— Goal of the exercise —
Rewrite the items below, putting "interface agent" wherever "GUI agent" occurs and keeping everything else unchanged.

— Provided data —

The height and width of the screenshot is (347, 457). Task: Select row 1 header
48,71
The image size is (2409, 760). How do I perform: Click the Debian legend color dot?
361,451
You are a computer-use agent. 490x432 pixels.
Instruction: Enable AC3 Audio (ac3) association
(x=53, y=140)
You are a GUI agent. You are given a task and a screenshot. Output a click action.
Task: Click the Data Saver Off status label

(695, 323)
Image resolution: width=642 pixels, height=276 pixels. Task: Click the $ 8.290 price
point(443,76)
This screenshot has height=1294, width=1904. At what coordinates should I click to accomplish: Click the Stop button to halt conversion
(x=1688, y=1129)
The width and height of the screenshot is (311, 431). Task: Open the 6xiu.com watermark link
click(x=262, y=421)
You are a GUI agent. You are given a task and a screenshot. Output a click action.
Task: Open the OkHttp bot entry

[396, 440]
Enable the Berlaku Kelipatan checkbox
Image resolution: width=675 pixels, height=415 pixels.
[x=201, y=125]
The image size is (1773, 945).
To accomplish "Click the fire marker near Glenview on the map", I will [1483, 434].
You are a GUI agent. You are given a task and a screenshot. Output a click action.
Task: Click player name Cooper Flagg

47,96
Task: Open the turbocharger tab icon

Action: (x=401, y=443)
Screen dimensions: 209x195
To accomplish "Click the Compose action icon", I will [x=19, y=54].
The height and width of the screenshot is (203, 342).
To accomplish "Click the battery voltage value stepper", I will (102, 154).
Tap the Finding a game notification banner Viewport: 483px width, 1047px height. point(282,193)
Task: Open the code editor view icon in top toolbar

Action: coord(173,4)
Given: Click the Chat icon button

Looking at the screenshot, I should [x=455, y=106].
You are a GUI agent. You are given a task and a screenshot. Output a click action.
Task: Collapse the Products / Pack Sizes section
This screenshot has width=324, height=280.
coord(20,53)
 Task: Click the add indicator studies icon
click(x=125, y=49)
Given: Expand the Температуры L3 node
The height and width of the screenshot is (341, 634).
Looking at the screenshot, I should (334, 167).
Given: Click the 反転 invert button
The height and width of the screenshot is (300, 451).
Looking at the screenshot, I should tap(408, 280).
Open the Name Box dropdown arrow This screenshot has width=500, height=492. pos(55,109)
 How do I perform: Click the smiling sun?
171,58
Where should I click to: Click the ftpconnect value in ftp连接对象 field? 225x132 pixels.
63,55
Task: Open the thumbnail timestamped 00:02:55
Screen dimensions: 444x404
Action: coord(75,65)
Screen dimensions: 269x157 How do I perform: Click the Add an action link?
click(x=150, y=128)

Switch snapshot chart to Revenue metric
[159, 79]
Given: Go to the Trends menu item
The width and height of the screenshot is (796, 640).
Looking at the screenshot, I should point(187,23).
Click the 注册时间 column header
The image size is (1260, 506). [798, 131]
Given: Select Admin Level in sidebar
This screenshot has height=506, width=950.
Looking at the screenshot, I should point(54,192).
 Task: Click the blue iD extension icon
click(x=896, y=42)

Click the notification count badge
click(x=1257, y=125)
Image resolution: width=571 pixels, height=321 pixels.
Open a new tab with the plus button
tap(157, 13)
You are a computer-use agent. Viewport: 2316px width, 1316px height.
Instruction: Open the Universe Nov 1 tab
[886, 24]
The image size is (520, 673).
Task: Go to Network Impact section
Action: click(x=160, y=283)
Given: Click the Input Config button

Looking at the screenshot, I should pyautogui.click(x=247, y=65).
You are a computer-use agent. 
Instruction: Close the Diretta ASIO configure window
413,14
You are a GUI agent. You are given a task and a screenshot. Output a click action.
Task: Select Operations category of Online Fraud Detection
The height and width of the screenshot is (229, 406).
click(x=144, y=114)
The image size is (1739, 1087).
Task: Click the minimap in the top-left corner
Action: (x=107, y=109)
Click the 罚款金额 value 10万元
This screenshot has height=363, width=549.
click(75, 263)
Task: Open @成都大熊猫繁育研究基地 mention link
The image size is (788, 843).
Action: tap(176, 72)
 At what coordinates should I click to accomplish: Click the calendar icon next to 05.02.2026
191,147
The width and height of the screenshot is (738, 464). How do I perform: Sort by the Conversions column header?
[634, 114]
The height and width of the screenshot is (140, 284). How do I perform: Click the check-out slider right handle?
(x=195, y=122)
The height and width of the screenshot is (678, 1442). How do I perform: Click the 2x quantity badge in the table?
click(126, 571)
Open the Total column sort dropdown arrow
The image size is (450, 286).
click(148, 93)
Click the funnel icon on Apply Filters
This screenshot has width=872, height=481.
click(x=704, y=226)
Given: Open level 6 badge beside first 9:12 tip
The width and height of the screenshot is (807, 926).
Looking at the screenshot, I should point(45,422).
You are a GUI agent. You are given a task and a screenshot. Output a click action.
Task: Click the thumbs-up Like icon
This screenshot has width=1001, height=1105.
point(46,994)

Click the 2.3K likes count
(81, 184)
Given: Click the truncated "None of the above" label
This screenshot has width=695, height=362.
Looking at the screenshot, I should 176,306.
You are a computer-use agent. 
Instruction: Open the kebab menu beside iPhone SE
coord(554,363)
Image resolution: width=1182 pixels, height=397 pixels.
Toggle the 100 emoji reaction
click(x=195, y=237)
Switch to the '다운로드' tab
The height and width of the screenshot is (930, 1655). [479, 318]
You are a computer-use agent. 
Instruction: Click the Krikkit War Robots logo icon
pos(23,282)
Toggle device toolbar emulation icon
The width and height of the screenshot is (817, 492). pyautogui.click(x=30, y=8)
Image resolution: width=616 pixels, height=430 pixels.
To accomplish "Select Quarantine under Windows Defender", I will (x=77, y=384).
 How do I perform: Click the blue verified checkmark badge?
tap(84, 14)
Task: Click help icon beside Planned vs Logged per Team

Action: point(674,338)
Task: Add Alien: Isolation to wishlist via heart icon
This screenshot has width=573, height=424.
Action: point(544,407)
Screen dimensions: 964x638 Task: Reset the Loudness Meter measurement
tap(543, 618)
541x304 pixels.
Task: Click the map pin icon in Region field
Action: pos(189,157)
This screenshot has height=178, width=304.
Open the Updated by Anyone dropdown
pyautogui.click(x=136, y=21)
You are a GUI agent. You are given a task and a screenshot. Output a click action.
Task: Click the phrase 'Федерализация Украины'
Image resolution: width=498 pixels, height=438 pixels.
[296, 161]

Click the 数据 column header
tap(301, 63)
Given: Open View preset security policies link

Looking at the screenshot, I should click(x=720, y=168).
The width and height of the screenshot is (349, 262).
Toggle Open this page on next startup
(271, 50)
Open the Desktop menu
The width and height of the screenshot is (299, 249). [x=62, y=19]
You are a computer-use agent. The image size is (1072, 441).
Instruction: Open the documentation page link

— Expected answer —
The height and width of the screenshot is (347, 457). Task: Select row 1 header
48,71
The image size is (2409, 760). How do I perform: Click the Debian legend color dot?
361,451
You are a computer-use agent. 490x432 pixels.
Instruction: Enable AC3 Audio (ac3) association
(x=53, y=140)
You are a interface agent. You are given a task and a screenshot. Output a click action.
Task: Click the Data Saver Off status label

(695, 323)
Image resolution: width=642 pixels, height=276 pixels. Task: Click the $ 8.290 price
point(443,76)
This screenshot has height=1294, width=1904. At what coordinates should I click to accomplish: Click the Stop button to halt conversion
(x=1688, y=1129)
The width and height of the screenshot is (311, 431). Task: Open the 6xiu.com watermark link
click(x=262, y=421)
You are a interface agent. You are given a task and a screenshot. Output a click action.
Task: Open the OkHttp bot entry

[396, 440]
Enable the Berlaku Kelipatan checkbox
Image resolution: width=675 pixels, height=415 pixels.
[x=201, y=125]
The image size is (1773, 945).
To accomplish "Click the fire marker near Glenview on the map", I will [1483, 434].
You are a interface agent. You are given a task and a screenshot. Output a click action.
Task: Click player name Cooper Flagg

47,96
Task: Open the turbocharger tab icon

Action: (x=401, y=443)
Screen dimensions: 209x195
To accomplish "Click the Compose action icon", I will [x=19, y=54].
The height and width of the screenshot is (203, 342).
To accomplish "Click the battery voltage value stepper", I will (102, 154).
Tap the Finding a game notification banner Viewport: 483px width, 1047px height. point(282,193)
Task: Open the code editor view icon in top toolbar

Action: coord(173,4)
Given: Click the Chat icon button

Looking at the screenshot, I should [x=455, y=106].
You are a interface agent. You are given a task and a screenshot. Output a click action.
Task: Collapse the Products / Pack Sizes section
This screenshot has width=324, height=280.
coord(20,53)
 Task: Click the add indicator studies icon
click(x=125, y=49)
Given: Expand the Температуры L3 node
The height and width of the screenshot is (341, 634).
Looking at the screenshot, I should (334, 167).
Given: Click the 反転 invert button
The height and width of the screenshot is (300, 451).
Looking at the screenshot, I should tap(408, 280).
Open the Name Box dropdown arrow This screenshot has width=500, height=492. pos(55,109)
 How do I perform: Click the smiling sun?
171,58
Where should I click to: Click the ftpconnect value in ftp连接对象 field? 225x132 pixels.
63,55
Task: Open the thumbnail timestamped 00:02:55
Screen dimensions: 444x404
Action: coord(75,65)
Screen dimensions: 269x157 How do I perform: Click the Add an action link?
click(x=150, y=128)

Switch snapshot chart to Revenue metric
[159, 79]
Given: Go to the Trends menu item
The width and height of the screenshot is (796, 640).
Looking at the screenshot, I should point(187,23).
Click the 注册时间 column header
The image size is (1260, 506). [798, 131]
Given: Select Admin Level in sidebar
This screenshot has height=506, width=950.
Looking at the screenshot, I should point(54,192).
 Task: Click the blue iD extension icon
click(x=896, y=42)

Click the notification count badge
click(x=1257, y=125)
Image resolution: width=571 pixels, height=321 pixels.
Open a new tab with the plus button
tap(157, 13)
You are a computer-use agent. Viewport: 2316px width, 1316px height.
Instruction: Open the Universe Nov 1 tab
[886, 24]
The image size is (520, 673).
Task: Go to Network Impact section
Action: click(x=160, y=283)
Given: Click the Input Config button

Looking at the screenshot, I should pyautogui.click(x=247, y=65).
You are a computer-use agent. 
Instruction: Close the Diretta ASIO configure window
413,14
You are a interface agent. You are given a task and a screenshot. Output a click action.
Task: Select Operations category of Online Fraud Detection
The height and width of the screenshot is (229, 406).
click(x=144, y=114)
The image size is (1739, 1087).
Task: Click the minimap in the top-left corner
Action: (x=107, y=109)
Click the 罚款金额 value 10万元
This screenshot has height=363, width=549.
click(75, 263)
Task: Open @成都大熊猫繁育研究基地 mention link
The image size is (788, 843).
Action: tap(176, 72)
 At what coordinates should I click to accomplish: Click the calendar icon next to 05.02.2026
191,147
The width and height of the screenshot is (738, 464). How do I perform: Sort by the Conversions column header?
[634, 114]
The height and width of the screenshot is (140, 284). How do I perform: Click the check-out slider right handle?
(x=195, y=122)
The height and width of the screenshot is (678, 1442). How do I perform: Click the 2x quantity badge in the table?
click(126, 571)
Open the Total column sort dropdown arrow
The image size is (450, 286).
click(148, 93)
Click the funnel icon on Apply Filters
This screenshot has width=872, height=481.
click(x=704, y=226)
Given: Open level 6 badge beside first 9:12 tip
The width and height of the screenshot is (807, 926).
Looking at the screenshot, I should point(45,422).
You are a interface agent. You are given a task and a screenshot. Output a click action.
Task: Click the thumbs-up Like icon
This screenshot has width=1001, height=1105.
point(46,994)

Click the 2.3K likes count
(81, 184)
Given: Click the truncated "None of the above" label
This screenshot has width=695, height=362.
Looking at the screenshot, I should 176,306.
You are a computer-use agent. 
Instruction: Open the kebab menu beside iPhone SE
coord(554,363)
Image resolution: width=1182 pixels, height=397 pixels.
Toggle the 100 emoji reaction
click(x=195, y=237)
Switch to the '다운로드' tab
The height and width of the screenshot is (930, 1655). [479, 318]
You are a computer-use agent. 
Instruction: Click the Krikkit War Robots logo icon
pos(23,282)
Toggle device toolbar emulation icon
The width and height of the screenshot is (817, 492). pyautogui.click(x=30, y=8)
Image resolution: width=616 pixels, height=430 pixels.
To accomplish "Select Quarantine under Windows Defender", I will (x=77, y=384).
 How do I perform: Click the blue verified checkmark badge?
tap(84, 14)
Task: Click help icon beside Planned vs Logged per Team

Action: point(674,338)
Task: Add Alien: Isolation to wishlist via heart icon
This screenshot has width=573, height=424.
Action: point(544,407)
Screen dimensions: 964x638 Task: Reset the Loudness Meter measurement
tap(543, 618)
541x304 pixels.
Task: Click the map pin icon in Region field
Action: pos(189,157)
This screenshot has height=178, width=304.
Open the Updated by Anyone dropdown
pyautogui.click(x=136, y=21)
You are a interface agent. You are given a task and a screenshot. Output a click action.
Task: Click the phrase 'Федерализация Украины'
Image resolution: width=498 pixels, height=438 pixels.
[296, 161]

Click the 数据 column header
tap(301, 63)
Given: Open View preset security policies link

Looking at the screenshot, I should click(x=720, y=168).
The width and height of the screenshot is (349, 262).
Toggle Open this page on next startup
(271, 50)
Open the Desktop menu
The width and height of the screenshot is (299, 249). [x=62, y=19]
You are a computer-use agent. The image size is (1072, 441).
Instruction: Open the documentation page link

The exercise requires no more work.